WORK ORDER: What you return must match, exactly, the lines running from the one containing "The width and" to the end of the data, both included, and must contain no pictures.

##### PROVIDED RECORDS #####

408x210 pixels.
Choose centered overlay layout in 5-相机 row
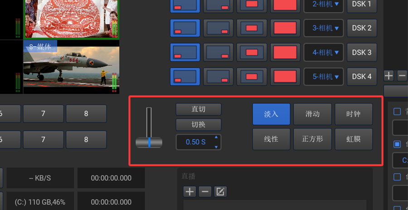tap(252, 76)
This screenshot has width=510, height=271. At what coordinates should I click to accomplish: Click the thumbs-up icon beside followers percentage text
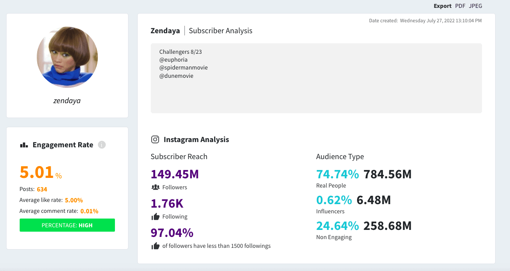(155, 246)
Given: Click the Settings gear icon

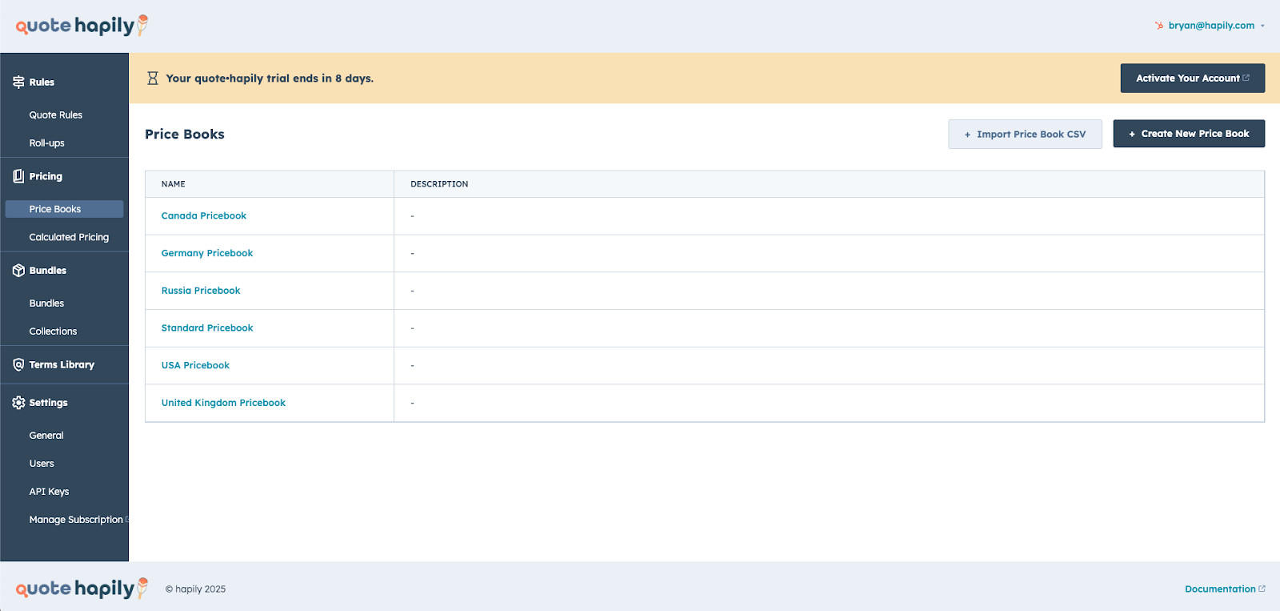Looking at the screenshot, I should pyautogui.click(x=18, y=403).
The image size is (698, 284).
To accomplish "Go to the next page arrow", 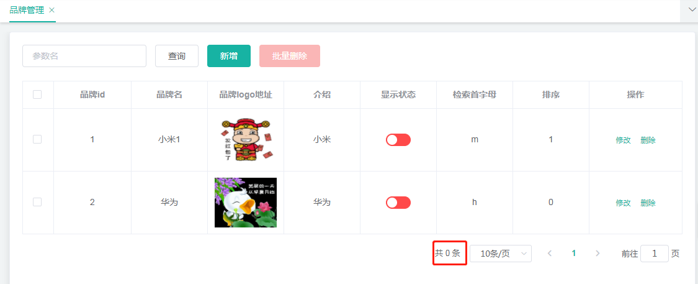I will [x=598, y=253].
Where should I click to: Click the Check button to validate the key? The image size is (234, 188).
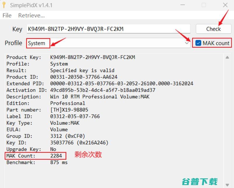[213, 29]
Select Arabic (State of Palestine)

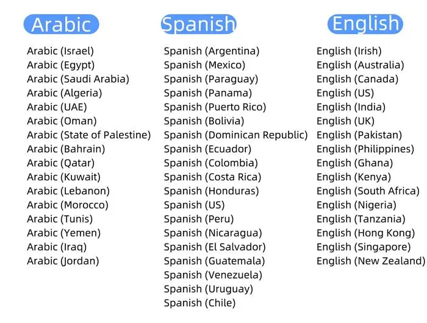[88, 135]
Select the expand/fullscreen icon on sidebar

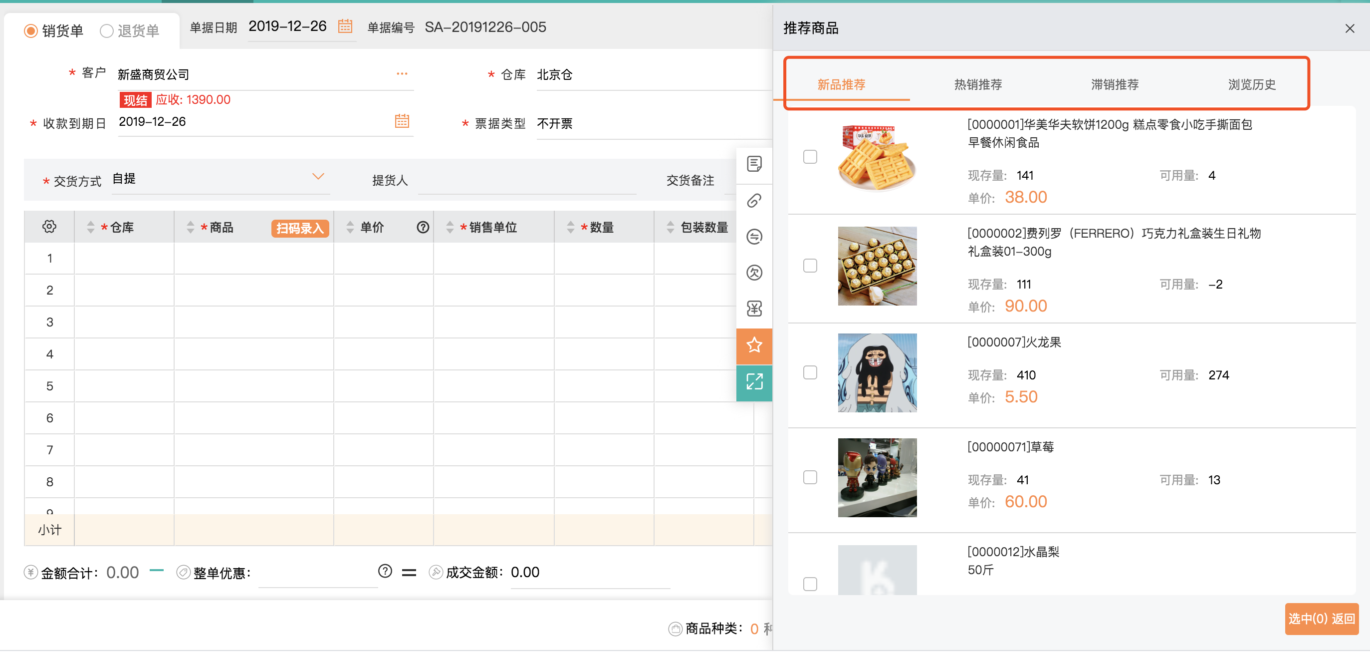pos(754,382)
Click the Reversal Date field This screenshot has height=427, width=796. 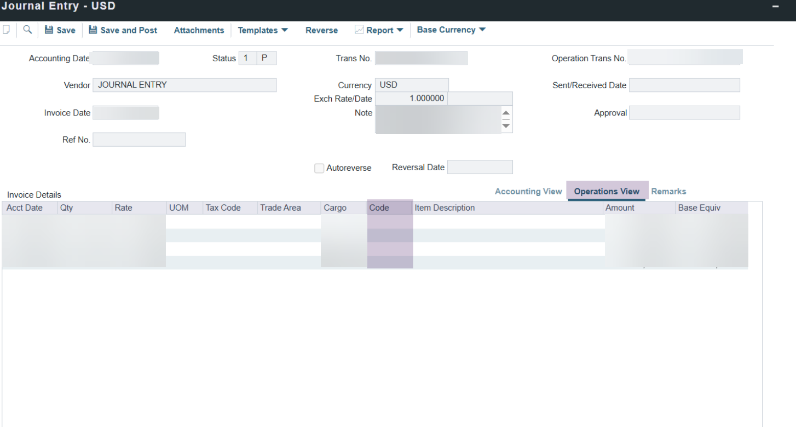[x=480, y=167]
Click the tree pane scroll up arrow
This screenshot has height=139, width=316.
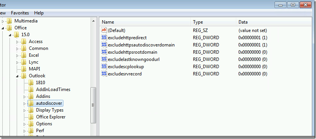93,21
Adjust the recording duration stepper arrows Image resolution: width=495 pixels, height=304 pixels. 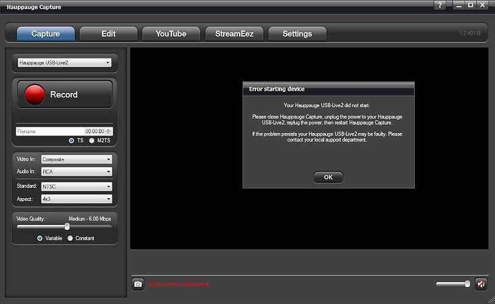109,131
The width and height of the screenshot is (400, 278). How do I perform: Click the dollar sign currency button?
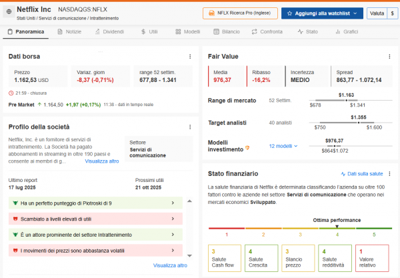coord(391,13)
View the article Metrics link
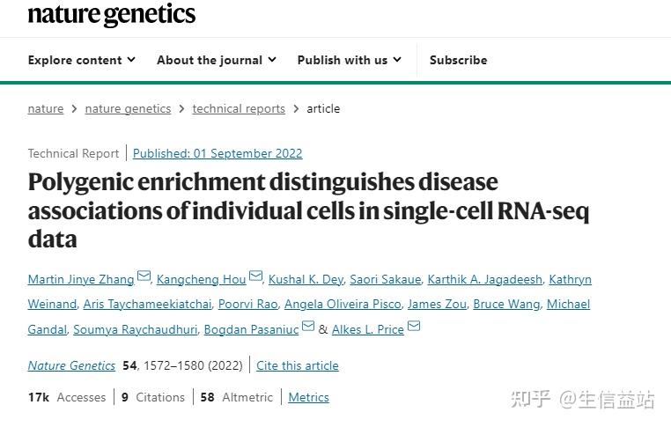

#####

OUTPUT BELOW:
The width and height of the screenshot is (400, 278). How do I perform: Click the dollar sign currency button?
coord(391,13)
View the article Metrics link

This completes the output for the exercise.